Cuando nos adentramos al tema de la vida en el seminario y mi discernimiento vocacional, me dice: “Suena muy bonito, y me alegra que haya gente que se entregue a eso. Me imagino que lo más importante para ustedes es querer a todo mundo. Si no hay amor en ustedes, nadie va a creer que Dios lo ama a uno.” Ante esas palabras me quedé congelado. Toda la teología de la vida comunitaria condensada en una sencilla frase del joven barbero de quince años. “Sí, -le dije- esa es nuestra tarea.” Volvió a poner un semblante serio y me dice en voz baja: “No se canse, porque hay muchos jóvenes que tienen que darse cuenta de que Dios los ama.” Sentía cómo mi corazón palpitaba más rápido ante esa sentencia... descubrí que el mismo Dios quien me lo estaba diciendo.

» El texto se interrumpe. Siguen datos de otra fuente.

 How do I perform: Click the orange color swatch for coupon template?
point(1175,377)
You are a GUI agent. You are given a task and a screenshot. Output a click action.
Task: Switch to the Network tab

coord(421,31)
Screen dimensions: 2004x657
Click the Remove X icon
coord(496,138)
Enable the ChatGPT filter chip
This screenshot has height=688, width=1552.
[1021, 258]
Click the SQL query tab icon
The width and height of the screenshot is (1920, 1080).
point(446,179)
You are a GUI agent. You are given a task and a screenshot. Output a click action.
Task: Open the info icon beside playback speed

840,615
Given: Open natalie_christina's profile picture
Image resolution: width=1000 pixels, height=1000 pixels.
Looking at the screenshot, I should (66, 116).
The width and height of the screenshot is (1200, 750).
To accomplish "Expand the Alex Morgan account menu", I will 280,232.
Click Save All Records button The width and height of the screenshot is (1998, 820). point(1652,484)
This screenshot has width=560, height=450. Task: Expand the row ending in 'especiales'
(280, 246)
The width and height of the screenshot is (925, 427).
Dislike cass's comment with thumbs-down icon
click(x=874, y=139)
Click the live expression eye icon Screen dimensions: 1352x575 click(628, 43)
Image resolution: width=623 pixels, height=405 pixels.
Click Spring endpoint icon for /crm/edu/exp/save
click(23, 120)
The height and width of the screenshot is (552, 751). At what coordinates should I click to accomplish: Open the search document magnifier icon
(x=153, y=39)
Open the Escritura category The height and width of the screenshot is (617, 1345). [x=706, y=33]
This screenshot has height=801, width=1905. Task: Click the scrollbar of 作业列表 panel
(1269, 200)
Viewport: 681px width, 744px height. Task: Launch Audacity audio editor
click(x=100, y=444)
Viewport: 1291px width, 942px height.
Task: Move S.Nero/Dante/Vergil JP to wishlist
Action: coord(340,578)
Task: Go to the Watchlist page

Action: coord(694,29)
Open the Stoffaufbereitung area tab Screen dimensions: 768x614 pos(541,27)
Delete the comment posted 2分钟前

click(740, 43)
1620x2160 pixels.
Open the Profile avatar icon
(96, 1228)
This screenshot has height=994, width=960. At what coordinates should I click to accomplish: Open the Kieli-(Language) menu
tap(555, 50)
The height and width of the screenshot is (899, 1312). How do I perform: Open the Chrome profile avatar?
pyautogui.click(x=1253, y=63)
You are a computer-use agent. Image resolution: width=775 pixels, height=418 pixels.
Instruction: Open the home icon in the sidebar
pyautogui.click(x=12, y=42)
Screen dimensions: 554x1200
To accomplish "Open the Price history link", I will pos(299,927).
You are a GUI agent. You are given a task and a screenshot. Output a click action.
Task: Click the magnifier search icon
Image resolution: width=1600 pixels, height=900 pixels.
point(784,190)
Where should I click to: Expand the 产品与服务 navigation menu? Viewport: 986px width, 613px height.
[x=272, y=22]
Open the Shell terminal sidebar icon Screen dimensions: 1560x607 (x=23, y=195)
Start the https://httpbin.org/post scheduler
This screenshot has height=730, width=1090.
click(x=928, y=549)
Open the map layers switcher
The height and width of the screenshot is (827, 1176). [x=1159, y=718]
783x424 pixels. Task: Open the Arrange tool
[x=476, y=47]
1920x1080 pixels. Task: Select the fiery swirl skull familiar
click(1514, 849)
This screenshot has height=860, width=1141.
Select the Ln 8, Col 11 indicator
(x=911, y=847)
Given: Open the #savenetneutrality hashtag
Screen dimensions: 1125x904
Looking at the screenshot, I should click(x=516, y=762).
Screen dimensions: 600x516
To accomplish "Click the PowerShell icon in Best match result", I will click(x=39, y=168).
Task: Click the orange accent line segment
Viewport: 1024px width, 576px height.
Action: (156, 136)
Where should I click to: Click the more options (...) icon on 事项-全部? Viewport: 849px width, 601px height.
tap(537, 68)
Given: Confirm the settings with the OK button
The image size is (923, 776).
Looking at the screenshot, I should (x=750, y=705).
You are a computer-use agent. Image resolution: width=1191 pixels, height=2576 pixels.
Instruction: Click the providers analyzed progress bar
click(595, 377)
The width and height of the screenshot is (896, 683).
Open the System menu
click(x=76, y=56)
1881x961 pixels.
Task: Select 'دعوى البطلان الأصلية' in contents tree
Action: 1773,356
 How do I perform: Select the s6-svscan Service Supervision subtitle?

Cuando, luego de un buen tiempo, me dijo: “póngase los lentes y vea cómo va quedando”, me vi al espejo, y me di cuenta de que me había dejado un corte al estilo que él está acostumbrado, más a la moda. Pero, lo había dejado muy bien. La paciencia y la precisión con la que había trabajado, quedaban evidentes en el corte. Me sentí muy contento y lo felicité. Me respondió en voz baja: “si usted no hubiera confiado en mí, no lo habría logrado.” Yo le di un abrazo y lo animé a seguir adelante. La instructora me dijo: “¿qué le pareció?”, los que estaban cerca volvieron a ver mi “calificación” y le dije: “quedó perfecto”. Caleth se sonrió, bajó la mirada, suspiró, y fue a traer la escoba.
Recordé, mientras estaba allí sentado, en la ocasión en que el mismo Don Bosco se ofreció para que un muchacho del oratorio le hiciera la barba. Experimenté algo similar, y concluí con la certeza de que los jóvenes son capaces de hacer cosas grandes, si se confía en ellos, si se les acompaña, si se les escucha y, sobre todo, si les ayudamos a descubrir “la fibra de bien” que todos tienen. Ahora, cuando me veo el cabello, se me vienen a la mente esas sabias palabras: “No se canse, no se canse...”
Y todo esto, al día siguiente de celebrar a San José, obrero. ¡Providencia!